Definitie van familiale dysautonomie

Share to Facebook Share to Twitter

Familial Dysautonomia: een genetische aandoening van het autonome zenuwstelsel, dat vooral Ashkenazi Joodse kinderen beïnvloedt. Familiale Dysautonomia wordt geërfd op een autosomale recessieve manier en is te wijten aan mutatie in het IKBKAP-gen op chromosoom 9Q31. Dysautonomia verwijst naar de disfunctie van het autonome zenuwstelsel. Familial Dysautonomia is gesymboliseerd DYS.

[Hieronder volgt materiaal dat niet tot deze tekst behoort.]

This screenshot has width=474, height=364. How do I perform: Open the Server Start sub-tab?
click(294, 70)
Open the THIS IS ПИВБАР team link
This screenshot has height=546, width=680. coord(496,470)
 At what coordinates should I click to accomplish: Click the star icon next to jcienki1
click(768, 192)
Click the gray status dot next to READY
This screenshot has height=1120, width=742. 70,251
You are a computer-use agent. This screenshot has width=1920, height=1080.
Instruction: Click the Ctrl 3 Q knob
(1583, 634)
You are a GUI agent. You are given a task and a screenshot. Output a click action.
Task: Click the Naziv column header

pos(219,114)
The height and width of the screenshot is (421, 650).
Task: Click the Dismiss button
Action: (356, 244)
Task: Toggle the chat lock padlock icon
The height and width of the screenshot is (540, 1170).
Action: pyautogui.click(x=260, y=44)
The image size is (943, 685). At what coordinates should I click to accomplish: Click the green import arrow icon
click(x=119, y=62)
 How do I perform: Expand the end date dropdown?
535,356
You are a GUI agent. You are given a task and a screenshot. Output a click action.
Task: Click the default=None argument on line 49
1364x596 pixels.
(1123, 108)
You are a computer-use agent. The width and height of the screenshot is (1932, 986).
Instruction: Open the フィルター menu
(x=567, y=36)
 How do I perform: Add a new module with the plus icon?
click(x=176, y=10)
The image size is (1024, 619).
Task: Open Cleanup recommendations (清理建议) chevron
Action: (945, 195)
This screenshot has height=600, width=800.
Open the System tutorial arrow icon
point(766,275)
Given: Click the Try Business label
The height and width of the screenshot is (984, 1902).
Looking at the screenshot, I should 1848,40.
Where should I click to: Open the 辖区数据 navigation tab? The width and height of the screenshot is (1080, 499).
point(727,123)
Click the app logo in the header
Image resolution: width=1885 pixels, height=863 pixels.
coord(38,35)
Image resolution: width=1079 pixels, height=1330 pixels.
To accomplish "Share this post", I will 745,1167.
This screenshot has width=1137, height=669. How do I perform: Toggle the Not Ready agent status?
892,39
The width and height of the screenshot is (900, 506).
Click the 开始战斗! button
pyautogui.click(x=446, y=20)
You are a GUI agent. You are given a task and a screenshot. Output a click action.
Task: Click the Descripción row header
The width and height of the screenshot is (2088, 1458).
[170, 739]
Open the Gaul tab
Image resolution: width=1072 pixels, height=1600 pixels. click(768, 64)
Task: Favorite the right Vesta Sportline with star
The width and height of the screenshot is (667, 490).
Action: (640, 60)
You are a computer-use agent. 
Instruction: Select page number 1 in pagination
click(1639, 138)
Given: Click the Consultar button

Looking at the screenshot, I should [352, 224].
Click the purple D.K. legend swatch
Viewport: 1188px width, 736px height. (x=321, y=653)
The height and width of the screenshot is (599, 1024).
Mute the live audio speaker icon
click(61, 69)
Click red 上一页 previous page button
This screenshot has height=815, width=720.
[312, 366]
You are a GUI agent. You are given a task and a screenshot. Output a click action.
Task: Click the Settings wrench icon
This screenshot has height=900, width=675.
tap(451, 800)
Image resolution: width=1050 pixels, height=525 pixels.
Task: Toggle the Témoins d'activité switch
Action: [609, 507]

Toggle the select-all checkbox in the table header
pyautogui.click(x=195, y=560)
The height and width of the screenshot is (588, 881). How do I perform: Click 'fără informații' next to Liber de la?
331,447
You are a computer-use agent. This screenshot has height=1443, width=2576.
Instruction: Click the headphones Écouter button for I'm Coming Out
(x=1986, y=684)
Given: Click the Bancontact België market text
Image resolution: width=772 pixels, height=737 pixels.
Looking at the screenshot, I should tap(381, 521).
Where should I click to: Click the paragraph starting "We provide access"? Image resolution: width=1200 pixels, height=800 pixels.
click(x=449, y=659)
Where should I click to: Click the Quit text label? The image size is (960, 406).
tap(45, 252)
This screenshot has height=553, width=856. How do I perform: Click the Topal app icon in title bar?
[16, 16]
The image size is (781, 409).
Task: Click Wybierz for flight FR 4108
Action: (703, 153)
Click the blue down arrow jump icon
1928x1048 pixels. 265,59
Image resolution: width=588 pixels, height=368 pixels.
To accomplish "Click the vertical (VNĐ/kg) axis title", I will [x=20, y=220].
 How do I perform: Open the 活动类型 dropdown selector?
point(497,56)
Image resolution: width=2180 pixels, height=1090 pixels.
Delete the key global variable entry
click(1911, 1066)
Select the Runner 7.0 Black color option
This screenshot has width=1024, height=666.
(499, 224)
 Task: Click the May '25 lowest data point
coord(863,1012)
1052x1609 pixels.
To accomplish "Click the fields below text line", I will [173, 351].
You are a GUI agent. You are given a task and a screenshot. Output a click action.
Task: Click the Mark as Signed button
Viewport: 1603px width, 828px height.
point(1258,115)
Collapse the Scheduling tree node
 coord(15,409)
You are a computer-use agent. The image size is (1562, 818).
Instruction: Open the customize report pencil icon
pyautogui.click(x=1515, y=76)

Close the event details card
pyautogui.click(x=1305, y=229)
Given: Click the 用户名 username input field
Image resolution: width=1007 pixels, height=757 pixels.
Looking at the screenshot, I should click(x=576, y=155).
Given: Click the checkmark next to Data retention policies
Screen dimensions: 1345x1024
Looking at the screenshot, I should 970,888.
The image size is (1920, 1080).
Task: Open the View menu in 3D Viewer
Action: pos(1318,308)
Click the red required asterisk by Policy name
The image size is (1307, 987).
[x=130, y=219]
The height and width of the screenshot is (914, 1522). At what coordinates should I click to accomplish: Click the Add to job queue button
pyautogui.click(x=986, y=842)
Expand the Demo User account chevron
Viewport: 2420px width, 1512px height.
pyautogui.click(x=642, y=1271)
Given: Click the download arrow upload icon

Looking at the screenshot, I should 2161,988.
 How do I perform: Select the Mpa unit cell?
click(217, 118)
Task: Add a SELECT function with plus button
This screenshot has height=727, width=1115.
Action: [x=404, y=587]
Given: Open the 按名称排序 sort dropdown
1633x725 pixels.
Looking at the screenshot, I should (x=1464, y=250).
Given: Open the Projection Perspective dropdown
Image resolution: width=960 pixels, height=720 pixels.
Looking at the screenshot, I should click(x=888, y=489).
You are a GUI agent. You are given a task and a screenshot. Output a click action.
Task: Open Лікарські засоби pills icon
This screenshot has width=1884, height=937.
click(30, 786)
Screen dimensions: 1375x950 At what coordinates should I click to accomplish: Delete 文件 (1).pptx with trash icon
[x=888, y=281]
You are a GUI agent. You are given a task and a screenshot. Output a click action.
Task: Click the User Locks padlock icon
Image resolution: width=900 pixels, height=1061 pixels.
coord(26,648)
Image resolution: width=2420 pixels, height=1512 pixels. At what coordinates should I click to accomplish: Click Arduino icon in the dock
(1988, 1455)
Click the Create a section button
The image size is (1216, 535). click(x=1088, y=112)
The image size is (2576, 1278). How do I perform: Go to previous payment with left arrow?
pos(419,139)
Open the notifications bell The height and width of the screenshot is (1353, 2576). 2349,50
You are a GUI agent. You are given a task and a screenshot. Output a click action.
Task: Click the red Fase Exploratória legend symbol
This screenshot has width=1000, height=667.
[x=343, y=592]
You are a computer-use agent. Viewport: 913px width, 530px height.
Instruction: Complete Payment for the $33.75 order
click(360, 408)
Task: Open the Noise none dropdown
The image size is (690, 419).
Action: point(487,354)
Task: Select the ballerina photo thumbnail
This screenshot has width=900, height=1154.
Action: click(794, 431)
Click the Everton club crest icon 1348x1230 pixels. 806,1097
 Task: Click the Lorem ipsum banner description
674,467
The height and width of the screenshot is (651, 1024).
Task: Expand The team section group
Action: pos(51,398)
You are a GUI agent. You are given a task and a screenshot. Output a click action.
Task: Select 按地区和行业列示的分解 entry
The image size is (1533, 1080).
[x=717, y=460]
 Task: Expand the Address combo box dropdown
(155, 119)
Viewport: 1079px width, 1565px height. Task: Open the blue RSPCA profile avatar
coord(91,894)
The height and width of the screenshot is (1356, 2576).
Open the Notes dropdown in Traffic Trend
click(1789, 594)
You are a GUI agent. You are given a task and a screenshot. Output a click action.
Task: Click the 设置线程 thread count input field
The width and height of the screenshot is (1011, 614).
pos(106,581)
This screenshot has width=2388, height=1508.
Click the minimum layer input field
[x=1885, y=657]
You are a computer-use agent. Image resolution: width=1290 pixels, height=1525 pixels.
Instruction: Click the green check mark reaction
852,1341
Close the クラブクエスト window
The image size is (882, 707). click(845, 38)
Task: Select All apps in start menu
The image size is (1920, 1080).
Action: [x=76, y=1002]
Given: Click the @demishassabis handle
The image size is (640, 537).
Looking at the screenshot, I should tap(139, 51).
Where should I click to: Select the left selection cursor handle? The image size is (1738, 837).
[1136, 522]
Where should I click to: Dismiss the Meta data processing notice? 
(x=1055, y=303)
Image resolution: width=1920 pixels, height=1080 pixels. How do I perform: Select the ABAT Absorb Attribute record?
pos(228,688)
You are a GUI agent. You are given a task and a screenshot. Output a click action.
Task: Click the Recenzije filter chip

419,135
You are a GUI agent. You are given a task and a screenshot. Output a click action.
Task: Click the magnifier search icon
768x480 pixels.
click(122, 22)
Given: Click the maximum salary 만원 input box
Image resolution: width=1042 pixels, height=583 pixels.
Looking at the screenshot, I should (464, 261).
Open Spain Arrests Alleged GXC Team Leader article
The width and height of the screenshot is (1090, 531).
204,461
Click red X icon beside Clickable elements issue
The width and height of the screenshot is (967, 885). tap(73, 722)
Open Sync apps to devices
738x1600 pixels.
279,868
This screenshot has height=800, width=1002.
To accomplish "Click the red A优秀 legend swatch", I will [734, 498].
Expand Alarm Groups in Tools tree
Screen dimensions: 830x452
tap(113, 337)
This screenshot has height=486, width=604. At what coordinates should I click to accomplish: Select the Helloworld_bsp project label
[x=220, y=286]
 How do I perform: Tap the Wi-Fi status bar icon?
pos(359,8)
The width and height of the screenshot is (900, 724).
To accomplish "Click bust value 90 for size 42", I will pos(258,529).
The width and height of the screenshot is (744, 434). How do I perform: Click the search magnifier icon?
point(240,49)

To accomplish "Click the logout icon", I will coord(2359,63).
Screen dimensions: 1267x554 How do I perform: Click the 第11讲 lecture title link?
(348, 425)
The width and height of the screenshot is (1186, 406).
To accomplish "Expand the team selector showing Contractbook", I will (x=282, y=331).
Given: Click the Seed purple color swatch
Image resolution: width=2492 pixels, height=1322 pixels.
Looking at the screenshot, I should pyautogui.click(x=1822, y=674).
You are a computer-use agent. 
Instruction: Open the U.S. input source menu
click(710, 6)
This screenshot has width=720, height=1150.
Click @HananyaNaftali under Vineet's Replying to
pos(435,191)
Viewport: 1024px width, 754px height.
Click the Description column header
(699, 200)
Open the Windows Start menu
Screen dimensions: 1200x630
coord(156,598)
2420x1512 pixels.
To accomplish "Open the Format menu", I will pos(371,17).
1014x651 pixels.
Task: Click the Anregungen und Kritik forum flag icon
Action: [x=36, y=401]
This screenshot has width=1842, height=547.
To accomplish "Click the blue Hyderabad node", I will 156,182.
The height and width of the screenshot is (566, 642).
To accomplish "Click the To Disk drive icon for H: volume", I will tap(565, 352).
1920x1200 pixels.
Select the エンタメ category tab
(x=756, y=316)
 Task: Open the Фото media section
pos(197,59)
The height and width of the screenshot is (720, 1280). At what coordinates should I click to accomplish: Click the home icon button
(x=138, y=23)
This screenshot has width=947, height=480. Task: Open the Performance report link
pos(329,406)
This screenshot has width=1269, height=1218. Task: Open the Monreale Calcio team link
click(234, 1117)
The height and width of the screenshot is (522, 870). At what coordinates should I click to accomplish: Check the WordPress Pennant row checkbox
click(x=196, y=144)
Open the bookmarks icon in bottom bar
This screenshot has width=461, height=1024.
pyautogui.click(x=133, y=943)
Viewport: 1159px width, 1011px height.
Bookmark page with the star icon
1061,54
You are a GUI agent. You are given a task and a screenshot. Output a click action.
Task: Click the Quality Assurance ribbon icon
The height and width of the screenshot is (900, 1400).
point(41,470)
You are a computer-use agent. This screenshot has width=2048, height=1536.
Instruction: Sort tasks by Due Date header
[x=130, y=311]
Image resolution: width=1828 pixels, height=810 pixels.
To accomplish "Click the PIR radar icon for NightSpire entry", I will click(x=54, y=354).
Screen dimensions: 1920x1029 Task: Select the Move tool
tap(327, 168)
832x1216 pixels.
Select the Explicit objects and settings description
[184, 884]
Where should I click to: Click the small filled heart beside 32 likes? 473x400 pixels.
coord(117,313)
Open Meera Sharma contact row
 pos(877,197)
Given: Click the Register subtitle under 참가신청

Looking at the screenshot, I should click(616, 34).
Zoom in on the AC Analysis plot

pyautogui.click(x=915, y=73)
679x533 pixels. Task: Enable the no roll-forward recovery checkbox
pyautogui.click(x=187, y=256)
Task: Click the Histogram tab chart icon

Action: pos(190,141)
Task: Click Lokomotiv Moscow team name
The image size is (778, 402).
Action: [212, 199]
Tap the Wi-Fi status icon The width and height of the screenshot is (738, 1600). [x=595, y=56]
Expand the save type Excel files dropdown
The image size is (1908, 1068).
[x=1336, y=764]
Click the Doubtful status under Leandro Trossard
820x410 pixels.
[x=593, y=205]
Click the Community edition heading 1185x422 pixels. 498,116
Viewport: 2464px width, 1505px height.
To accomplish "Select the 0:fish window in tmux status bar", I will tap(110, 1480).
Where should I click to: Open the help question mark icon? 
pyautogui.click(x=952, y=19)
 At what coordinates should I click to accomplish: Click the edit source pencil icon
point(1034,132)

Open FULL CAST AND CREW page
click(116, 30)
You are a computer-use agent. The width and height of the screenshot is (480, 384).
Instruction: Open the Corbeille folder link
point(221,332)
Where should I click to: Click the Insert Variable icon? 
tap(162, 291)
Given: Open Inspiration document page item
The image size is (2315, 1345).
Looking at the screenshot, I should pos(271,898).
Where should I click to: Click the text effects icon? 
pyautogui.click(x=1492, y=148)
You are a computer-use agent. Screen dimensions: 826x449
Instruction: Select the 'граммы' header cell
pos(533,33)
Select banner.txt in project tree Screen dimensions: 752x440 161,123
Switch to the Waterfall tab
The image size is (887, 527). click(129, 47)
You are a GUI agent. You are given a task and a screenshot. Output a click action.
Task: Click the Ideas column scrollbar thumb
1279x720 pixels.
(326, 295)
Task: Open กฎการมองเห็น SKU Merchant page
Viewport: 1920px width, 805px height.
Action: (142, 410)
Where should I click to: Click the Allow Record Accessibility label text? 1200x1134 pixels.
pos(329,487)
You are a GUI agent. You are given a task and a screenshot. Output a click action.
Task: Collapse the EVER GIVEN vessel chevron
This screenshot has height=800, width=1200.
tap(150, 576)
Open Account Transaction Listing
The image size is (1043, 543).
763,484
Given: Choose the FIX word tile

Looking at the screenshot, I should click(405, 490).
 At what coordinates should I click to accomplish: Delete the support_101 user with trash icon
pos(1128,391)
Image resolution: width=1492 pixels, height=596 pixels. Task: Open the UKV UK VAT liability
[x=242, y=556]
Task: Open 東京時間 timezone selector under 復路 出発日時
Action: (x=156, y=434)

De kenmerken van familiale dysautonomia omvatten gebrek aan tranen, emotionele labiliteit, relatieve onverschilligheid voor pijn, verhoogde zweet, koude handen en voeten, roodvlek van de huid, cornea-anesthesie en hoornvlieszweren, paroxysmale hypertensie, smaakdeficiëntie en gebrek aan de Fungiform papillen. Scoliose kan ernstig zijn. De ziekte kan in eerste dagen van het leven manifesteren. Tweederde van de patiënten sterft vóór de leeftijd van 20.

Het syndroom werd voor het eerst beschreven door Riley, Day, Greeley en Langford in 1949. Het wordt ook wel het Riley-Day-syndroom genoemd na de Amerikaanse pediatricians Conrad Riley (1913-) en Richard L. Day (1905-1989). Voor een of andere reden werden Greeley en Langford weggelaten uit het eponiem. Een alternatieve naam voor het syndroom is erfelijk sensorisch en Autonome Neuropathie III (HSAN III).